Dos son las cuestiones que centran el debate de este 9o Congreso de CCOO de España que empieza en unos cuantos minutos. La primera qué estrategia y planteamiento ha de ser el del sindicato ante la actual crisis económica. La segunda qué personas deben conformar los equipos de dirección para llevar a cabo dicha estrategia. En relación a los contenidos de la reclamación y acción sindical existe un amplio acuerdo. En cuanto a los equipos humanos llegamos con desacuerdo que habrá que ir retejiendo estos días y que se plasma en dos candidaturas a la secretaría general: Toxo y Fidalgo.

¿Estamos pues, como dice José Luis López Bulla ante una crisis meramente de dirección? O como aseguran otros observadores, no exentos cierta carga cínica, de un "quítate tu pa ponerme yo"?
Y es que la existencia de dos candidaturas responde a la existencia de dos verdaderas opciones sindicales de fondo. Ciertamente hay consenso en el "qué hacer" en cuanto contenido, pero existe un profundo debate en el "cómo hacerlo", y ésta no es una cuestión nada menor.

Ante la descentralización del estado y de la empresa como y desde donde debe actuar el sindicato? Esta es la cuestión a la que los 1001 delegados del congreso deben dar respuesta estos días. Desde los tiempos de nuestros tatarabuelos anarcosindicalistas el sindicato se organizó en federaciones de sector como mejor manera de organizar a los trabajadores de la empresa fordista: aquella en que todos cobramos del mismo despacho, hacemos los mismos horarios, llevamos el mismo uniforme y, fruto de nuestras conquistas, tenemos un mismo convenio y una misma representación sindical: el comité de empresa. Hoy esta empresa ha pasado a la historia. Hoy las dinámicas de subcontratación y las nuevas formas d organizar la producción hacen que en el mismo proceso productivo intervengan trabajadores que cobran de NIFs diferentes y con condiciones de trabajo absolutamente desiguales. Ya no todos tenemos el mismo convenio ni estamos representados por el mismo comité. Además vivimos en territorios diferentes de un estado cuasi federal, lo cual implica diferencias (que no necesariamente desigualdades) a la hora de pagar impuestos y recibir prestaciones del estado de bienestar. Pero también, a la hora de definir las políticas económicas. ¿Puede un sindicato organizado por federaciones sectoriales y territorios ser el espacio de encuentro útil para todos nosotros? Sí, con una condición: que estos diferentes centros de decisión (al final somos confederación) no sean autárquicos, que no se instale la cultura de que cada uno en su casa hace lo que estima oportuno a cambio de no pedirnos cuentas entre nosostros.

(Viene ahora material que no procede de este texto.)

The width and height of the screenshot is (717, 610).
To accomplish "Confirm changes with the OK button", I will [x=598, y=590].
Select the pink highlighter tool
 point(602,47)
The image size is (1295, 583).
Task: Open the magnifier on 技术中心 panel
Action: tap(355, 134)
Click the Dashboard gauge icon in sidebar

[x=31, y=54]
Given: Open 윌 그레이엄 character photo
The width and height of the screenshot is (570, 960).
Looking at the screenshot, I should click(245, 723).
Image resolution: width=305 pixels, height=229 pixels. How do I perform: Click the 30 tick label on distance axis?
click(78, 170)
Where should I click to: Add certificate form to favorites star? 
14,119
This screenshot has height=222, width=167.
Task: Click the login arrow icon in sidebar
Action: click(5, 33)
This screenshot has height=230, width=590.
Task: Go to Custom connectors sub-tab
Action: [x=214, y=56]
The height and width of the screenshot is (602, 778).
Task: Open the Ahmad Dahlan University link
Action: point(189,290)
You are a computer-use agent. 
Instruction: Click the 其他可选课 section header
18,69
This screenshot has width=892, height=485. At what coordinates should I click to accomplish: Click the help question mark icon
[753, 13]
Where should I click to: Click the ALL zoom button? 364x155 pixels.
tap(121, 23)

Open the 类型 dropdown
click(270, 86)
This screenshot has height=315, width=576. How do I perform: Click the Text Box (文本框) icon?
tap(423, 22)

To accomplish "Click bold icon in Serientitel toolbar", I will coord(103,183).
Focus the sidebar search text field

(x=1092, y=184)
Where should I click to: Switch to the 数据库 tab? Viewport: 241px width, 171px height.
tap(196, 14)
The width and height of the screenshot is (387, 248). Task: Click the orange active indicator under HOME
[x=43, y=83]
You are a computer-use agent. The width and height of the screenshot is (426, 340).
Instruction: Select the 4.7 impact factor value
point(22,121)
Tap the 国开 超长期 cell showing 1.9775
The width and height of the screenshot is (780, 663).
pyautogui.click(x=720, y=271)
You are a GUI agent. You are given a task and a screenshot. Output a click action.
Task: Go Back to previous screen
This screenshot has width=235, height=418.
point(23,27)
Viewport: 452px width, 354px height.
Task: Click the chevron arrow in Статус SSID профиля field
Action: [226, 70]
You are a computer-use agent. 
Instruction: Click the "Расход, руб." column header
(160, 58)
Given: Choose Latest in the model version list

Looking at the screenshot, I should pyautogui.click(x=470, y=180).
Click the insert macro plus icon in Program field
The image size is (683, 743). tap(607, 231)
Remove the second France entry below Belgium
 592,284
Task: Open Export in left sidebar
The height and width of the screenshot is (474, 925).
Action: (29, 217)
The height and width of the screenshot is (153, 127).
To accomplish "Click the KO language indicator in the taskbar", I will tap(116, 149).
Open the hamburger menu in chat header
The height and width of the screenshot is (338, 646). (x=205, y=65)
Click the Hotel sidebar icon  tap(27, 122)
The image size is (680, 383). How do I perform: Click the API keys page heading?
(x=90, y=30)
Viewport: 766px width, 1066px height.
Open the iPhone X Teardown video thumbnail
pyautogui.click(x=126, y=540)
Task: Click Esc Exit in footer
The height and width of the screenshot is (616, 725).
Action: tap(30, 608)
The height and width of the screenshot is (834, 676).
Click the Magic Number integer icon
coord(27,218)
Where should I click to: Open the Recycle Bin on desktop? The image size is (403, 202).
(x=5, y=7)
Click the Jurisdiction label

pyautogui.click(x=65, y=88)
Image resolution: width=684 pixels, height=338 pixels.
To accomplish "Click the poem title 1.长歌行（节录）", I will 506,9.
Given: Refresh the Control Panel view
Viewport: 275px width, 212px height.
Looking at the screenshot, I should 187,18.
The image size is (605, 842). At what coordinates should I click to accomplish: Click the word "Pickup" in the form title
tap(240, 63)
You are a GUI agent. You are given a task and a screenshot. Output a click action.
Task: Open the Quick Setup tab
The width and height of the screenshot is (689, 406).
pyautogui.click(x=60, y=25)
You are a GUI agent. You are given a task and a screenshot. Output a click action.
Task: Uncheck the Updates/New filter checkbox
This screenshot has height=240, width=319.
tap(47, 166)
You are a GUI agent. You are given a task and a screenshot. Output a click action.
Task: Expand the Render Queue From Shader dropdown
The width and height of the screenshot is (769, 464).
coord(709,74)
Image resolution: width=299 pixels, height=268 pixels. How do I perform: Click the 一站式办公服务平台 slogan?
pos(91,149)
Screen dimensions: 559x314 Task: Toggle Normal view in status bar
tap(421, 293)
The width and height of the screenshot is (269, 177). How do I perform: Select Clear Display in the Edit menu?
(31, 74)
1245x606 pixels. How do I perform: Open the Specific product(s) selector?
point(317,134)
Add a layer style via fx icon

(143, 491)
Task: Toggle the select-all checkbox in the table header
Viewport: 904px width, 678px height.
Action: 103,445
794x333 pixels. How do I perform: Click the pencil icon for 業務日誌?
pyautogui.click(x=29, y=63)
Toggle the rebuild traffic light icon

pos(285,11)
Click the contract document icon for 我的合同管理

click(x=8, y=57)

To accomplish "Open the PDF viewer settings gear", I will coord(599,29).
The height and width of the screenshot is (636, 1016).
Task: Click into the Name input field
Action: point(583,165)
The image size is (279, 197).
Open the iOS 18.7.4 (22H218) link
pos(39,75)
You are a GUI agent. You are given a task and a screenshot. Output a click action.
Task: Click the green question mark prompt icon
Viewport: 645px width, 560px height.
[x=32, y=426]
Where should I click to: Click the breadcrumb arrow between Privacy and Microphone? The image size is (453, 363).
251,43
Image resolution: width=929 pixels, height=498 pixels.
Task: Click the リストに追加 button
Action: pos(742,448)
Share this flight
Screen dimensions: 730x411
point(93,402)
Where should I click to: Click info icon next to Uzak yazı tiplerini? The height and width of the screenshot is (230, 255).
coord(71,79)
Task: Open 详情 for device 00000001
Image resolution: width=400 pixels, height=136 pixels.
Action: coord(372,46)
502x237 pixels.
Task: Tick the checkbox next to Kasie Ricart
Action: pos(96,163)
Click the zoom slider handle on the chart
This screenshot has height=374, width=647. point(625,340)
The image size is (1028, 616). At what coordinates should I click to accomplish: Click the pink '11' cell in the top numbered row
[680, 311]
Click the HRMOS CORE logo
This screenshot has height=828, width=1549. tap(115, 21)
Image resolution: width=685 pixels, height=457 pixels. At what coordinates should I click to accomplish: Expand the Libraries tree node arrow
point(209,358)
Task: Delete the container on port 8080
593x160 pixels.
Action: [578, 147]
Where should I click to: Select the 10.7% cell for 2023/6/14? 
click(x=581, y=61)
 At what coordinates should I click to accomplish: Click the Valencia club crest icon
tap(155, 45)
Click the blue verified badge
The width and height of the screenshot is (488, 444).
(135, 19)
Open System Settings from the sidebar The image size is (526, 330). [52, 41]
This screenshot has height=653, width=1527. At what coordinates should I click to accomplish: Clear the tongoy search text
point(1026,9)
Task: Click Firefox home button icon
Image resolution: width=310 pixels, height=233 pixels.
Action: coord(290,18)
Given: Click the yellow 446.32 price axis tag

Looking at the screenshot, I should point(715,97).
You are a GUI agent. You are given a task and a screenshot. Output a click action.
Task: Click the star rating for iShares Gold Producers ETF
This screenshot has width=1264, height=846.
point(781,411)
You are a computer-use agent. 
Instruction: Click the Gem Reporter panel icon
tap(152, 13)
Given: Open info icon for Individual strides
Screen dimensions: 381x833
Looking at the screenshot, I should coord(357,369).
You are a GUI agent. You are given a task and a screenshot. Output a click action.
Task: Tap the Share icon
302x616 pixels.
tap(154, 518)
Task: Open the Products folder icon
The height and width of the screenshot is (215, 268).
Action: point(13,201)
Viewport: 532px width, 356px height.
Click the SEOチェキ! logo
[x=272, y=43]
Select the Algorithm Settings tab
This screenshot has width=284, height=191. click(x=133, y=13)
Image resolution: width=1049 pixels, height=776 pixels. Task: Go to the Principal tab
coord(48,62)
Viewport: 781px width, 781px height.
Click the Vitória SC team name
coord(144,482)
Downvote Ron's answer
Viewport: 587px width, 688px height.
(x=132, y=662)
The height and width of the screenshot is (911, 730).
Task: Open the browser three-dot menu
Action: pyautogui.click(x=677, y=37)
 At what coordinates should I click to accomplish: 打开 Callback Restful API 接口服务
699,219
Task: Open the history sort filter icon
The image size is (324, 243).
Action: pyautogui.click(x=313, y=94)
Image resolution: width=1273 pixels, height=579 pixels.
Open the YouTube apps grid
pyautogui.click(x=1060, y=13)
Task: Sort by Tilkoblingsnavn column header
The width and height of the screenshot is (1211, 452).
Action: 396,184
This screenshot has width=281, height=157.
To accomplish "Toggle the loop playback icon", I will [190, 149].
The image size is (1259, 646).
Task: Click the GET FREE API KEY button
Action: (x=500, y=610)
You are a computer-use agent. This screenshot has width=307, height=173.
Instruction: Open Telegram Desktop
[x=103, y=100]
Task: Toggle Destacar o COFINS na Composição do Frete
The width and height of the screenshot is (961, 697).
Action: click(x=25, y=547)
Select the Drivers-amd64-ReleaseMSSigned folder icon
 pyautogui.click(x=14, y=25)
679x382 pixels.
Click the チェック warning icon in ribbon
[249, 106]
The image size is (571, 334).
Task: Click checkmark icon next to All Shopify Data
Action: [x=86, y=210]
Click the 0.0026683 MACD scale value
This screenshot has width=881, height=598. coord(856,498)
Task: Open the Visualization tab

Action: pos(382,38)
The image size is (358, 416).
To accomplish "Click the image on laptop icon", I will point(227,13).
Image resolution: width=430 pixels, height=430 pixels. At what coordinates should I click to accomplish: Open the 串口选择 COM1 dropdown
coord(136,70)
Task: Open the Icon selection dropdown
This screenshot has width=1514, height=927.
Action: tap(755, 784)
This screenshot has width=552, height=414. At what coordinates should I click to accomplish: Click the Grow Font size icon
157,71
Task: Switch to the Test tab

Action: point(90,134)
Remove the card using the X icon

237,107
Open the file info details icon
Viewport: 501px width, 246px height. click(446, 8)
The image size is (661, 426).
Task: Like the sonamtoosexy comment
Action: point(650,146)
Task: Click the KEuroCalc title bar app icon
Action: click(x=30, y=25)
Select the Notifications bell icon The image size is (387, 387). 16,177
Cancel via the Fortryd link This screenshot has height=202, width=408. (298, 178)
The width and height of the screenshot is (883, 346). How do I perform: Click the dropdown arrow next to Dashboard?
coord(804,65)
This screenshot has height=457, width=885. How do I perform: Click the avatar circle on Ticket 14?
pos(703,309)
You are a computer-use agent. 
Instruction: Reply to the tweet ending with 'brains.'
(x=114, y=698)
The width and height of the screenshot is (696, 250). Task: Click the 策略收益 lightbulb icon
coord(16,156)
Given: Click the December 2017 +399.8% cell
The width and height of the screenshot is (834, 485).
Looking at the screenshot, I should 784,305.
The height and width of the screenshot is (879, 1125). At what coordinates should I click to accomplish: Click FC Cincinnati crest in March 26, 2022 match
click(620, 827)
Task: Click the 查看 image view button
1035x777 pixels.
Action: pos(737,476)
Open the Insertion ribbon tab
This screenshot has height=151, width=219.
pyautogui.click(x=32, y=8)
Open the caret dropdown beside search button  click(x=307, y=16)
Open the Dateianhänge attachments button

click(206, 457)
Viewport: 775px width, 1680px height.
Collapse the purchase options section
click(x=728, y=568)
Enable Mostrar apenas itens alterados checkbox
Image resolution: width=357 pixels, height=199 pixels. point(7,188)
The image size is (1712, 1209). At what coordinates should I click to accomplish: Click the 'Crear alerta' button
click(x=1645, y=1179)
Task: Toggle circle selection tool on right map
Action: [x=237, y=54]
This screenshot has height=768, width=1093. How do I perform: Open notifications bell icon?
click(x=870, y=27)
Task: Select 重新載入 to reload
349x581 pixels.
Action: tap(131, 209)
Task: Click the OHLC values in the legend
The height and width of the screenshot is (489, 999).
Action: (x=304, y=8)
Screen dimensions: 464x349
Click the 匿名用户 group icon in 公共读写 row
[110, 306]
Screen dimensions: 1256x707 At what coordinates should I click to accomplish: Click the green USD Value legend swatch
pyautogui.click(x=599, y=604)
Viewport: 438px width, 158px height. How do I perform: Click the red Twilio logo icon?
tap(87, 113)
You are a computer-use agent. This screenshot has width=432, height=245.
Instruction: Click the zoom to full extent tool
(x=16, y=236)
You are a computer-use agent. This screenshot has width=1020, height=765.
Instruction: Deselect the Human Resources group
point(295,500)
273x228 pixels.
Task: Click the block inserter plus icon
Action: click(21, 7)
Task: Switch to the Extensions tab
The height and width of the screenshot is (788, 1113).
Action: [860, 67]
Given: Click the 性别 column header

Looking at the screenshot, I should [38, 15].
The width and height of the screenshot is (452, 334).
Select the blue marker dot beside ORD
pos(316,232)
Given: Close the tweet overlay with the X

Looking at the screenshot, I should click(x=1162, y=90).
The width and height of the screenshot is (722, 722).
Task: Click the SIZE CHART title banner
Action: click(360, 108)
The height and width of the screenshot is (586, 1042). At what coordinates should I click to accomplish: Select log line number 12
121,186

Por contra se trata de ponerse de cara ante las oportunidades de avance en derechos y en intervención sindical que supone el estado descentralizado, de convertir el espacio confederal (el que nos es común) no en una taifa más de tantas, sino en el punto de encuentro, de definición de espacios de colaboración y coordinación. Y sobre todo de no considerar el mandato que da un congreso al elegir a un secretario o secretaria general como un cheque en blanco para hacer lo que a cada cual le venga en gana.

Este es el debate. Veremos como discurre.